Into this nerve-wracking landscape strides SAG, apparently willing to trigger a second Hollywood strike in less than a year — i.e., to risk losing real money, and, no doubt, some people’s homes, for the sake of precedent that could be argued over in three or more years, when it really matters. It’s true that precedent, once installed in Hollywood union agreements, is hard to dislodge, but it still seems illogical — in a sort of Carrollian “verdict first, trial afterward” fashion — to strike over issues as incremental and, to date, speculative, as these.

SAG’s appears to be playing a dangerous game: Seek an authorization and fail to obtain it, and the guild’s leverage collapses. That’s a real risk, because an authorization requires 75% yes vote of those voting. With failure comes the possibility that the studios would withdraw the offer on the table, and substitute an inferior one. That’s glory for you, as Humpty Dumpty once remarked.

Seek an authorization and obtain it, and the next step is a vote of the guild’s national Board — controlled now by the newly-elected moderates (Unite for Strength) and their allies in New York and the regional branches. But they’ve only got a razor thin margin, susceptible to disruption by the hardline Membership First faction. What’s more, it’s unclear if UFS would take a stand and oppose a strike. Their leader, Ned Vaughn, was vague when I asked him about negotiating strategy in August (and he hadn’t returned my call seeking comment by the time I wrote this article). Membership First, in contrast, is quite decisive, and its certitude might carry the day: The Board might indeed call a strike if the members grant it the authority to do so.

But if a strike does happen, then what? The studios are unlikely to back down on the new media template they’ve set. The result is likely to be a long, bitter strike, with the possibility that SAG will end up with a worse deal than it’s being offered now. Of course, SAG might prevail. That’s what the hardliners are betting, in any case.
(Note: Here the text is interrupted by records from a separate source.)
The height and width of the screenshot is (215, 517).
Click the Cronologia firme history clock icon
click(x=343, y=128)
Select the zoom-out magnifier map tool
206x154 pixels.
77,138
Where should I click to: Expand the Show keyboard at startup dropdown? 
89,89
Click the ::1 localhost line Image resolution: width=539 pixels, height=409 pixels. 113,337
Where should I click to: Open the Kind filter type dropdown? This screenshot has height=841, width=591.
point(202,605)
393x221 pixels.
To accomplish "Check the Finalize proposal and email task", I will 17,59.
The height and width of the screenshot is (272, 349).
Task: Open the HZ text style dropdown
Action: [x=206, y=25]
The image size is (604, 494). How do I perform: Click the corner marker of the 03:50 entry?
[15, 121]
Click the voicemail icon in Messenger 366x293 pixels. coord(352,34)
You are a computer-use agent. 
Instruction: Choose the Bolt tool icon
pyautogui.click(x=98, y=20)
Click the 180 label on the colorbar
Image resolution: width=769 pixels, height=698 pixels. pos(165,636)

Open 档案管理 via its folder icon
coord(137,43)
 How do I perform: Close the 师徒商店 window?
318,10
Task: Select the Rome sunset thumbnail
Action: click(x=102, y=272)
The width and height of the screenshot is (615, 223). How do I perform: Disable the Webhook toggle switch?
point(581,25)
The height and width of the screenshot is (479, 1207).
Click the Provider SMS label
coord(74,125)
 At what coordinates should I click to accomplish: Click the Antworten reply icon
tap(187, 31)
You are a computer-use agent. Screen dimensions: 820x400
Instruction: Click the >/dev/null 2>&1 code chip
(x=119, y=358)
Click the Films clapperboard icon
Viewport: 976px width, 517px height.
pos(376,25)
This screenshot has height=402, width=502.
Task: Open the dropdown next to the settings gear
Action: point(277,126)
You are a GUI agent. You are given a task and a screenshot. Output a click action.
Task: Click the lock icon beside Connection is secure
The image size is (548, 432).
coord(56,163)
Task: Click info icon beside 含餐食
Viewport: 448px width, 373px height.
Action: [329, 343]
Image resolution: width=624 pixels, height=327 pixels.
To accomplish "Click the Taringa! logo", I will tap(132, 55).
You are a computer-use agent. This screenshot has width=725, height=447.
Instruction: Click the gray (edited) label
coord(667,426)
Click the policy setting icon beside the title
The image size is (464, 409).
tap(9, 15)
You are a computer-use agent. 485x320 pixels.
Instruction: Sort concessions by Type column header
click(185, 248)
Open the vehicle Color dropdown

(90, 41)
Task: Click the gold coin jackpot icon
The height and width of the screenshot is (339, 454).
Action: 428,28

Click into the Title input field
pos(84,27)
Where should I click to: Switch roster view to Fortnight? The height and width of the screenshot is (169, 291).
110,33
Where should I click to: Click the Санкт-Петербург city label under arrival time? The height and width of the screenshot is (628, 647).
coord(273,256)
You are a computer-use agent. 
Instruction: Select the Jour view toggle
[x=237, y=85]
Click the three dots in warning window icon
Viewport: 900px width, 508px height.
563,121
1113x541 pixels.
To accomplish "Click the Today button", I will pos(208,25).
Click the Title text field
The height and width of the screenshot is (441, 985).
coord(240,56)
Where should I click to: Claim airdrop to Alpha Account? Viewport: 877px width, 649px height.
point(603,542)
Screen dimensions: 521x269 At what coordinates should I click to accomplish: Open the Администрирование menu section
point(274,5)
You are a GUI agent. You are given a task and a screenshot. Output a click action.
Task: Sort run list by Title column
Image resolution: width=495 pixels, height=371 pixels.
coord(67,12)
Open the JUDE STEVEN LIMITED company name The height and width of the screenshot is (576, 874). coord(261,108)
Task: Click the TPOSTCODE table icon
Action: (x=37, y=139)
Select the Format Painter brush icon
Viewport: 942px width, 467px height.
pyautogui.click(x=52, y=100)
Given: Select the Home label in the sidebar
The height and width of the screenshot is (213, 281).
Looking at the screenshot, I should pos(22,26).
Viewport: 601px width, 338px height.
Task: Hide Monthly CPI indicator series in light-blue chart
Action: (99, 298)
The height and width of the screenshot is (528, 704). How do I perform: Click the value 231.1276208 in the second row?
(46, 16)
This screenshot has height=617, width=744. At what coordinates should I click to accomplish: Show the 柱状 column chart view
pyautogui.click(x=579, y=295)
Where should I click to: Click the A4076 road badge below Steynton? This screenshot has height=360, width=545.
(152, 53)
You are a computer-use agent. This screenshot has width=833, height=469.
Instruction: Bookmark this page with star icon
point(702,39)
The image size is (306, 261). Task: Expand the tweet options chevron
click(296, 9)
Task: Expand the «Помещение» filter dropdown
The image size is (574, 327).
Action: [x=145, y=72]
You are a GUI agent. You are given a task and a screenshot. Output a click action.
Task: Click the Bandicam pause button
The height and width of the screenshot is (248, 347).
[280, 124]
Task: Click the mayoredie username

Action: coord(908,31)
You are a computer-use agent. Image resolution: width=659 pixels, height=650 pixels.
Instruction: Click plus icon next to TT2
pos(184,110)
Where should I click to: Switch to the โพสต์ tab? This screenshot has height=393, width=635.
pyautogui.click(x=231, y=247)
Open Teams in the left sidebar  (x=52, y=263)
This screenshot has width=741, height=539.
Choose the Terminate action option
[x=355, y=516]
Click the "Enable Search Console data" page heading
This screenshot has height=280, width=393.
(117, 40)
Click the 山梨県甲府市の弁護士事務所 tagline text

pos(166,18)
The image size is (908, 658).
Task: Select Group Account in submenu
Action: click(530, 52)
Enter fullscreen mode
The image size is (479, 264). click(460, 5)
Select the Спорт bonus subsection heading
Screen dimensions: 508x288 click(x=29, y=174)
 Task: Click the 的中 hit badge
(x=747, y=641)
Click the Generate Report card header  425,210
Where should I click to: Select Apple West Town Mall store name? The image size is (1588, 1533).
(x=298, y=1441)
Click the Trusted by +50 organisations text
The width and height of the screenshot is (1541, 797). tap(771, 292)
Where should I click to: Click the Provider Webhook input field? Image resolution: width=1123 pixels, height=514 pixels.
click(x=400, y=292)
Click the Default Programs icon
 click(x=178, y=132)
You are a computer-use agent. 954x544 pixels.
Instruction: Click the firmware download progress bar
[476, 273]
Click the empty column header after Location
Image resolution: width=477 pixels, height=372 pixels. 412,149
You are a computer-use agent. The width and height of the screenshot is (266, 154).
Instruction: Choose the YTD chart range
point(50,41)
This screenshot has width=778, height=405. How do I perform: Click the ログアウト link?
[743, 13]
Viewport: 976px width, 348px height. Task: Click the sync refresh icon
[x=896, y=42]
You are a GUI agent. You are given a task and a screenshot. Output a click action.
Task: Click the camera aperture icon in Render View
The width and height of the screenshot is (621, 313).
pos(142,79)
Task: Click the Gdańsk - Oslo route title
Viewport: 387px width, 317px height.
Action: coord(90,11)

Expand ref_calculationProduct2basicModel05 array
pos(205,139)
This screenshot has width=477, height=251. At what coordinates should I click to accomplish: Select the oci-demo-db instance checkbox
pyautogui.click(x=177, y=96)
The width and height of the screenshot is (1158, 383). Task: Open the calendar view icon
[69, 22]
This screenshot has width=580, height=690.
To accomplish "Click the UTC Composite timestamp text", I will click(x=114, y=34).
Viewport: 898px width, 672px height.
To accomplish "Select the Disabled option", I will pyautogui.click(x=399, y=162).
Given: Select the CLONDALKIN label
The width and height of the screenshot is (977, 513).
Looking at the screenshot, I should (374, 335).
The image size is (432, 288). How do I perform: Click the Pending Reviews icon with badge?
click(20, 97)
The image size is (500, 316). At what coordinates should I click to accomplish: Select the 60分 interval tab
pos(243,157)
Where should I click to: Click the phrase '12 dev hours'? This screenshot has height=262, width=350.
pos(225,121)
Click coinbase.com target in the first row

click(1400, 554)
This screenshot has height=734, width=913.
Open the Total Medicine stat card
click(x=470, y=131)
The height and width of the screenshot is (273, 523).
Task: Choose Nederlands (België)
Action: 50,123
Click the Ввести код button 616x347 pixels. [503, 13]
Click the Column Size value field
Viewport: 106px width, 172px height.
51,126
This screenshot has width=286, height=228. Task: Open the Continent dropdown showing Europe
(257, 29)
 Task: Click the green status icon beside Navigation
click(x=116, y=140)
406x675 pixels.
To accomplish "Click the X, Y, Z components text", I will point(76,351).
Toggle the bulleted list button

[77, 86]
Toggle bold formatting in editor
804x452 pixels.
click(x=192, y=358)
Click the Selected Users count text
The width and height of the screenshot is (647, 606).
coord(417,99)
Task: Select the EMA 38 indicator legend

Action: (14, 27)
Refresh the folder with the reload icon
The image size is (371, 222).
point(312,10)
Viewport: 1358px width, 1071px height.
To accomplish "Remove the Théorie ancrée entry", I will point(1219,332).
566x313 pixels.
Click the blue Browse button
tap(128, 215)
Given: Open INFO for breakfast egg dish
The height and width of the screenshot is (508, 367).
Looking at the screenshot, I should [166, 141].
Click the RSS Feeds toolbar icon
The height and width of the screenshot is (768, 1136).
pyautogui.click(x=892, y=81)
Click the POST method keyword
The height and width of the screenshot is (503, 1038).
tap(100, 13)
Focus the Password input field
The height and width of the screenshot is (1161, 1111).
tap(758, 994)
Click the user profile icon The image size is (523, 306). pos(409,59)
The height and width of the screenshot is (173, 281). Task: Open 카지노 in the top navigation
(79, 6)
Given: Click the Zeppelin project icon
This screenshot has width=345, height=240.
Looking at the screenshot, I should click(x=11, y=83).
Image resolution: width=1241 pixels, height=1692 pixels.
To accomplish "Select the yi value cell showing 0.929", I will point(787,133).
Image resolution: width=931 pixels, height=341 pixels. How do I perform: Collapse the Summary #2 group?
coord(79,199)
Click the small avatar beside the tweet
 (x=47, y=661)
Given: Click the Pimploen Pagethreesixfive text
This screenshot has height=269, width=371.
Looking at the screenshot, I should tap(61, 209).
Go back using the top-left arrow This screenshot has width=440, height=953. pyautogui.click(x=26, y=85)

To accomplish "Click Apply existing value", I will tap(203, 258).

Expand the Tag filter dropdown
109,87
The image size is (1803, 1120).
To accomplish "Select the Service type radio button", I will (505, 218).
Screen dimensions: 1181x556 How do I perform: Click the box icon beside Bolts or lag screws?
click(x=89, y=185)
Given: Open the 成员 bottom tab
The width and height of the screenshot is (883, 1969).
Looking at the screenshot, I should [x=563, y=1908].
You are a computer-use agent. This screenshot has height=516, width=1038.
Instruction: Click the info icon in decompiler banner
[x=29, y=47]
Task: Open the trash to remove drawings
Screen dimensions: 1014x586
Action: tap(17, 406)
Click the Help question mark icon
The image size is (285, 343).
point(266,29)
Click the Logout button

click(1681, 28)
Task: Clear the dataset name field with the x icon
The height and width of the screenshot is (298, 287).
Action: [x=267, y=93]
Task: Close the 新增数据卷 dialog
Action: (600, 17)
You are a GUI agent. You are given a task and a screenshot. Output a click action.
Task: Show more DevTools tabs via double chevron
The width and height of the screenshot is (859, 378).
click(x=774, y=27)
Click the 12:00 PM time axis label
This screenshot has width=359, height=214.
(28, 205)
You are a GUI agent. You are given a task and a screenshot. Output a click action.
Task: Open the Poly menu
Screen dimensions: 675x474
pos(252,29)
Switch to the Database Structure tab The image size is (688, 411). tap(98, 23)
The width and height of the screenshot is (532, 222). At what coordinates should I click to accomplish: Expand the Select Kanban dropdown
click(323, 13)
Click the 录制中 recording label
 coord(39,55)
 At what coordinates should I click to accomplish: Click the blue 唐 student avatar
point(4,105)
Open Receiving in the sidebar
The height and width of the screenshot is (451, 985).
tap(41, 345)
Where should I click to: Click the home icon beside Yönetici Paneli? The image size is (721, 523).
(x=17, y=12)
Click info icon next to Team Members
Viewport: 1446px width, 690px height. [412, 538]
You may be wondering why UFS would even permit the Negotiating Committee to seek a strike authorization in the first place. Answer — they may not have a choice: Membership First still controls many aspects of the guild, including the Negotiating Committee. Moreover, the first national Board meeting isn’t until the 18th. That’s probably the first time the moderates could take a decisive stand, if they’re inclined to do so. (There’s a Hollywood Division board meeting next Monday, the 6th, but Membership First still controls that board.)

In other words, today’s vote (if it takes place as the Hollywood Reporter predicts), is a preemptive strike by Membership First against the new, moderate majority — yet another symptom of the guild’s bitter divisions. Now we’ve left Alice behind, and entered the world of the Italian Renaissance — in particular, the world of cutthroat political strategist Niccolò Machiavelli — and that of the ancient Greeks, who coined the word “hubris,” a word that surely applies to an attempt to thwart the will of SAG voters. Sometimes a rabbit hole leads to Wonderland, but other times to a place far more dangerous. Will the fall never come to an end?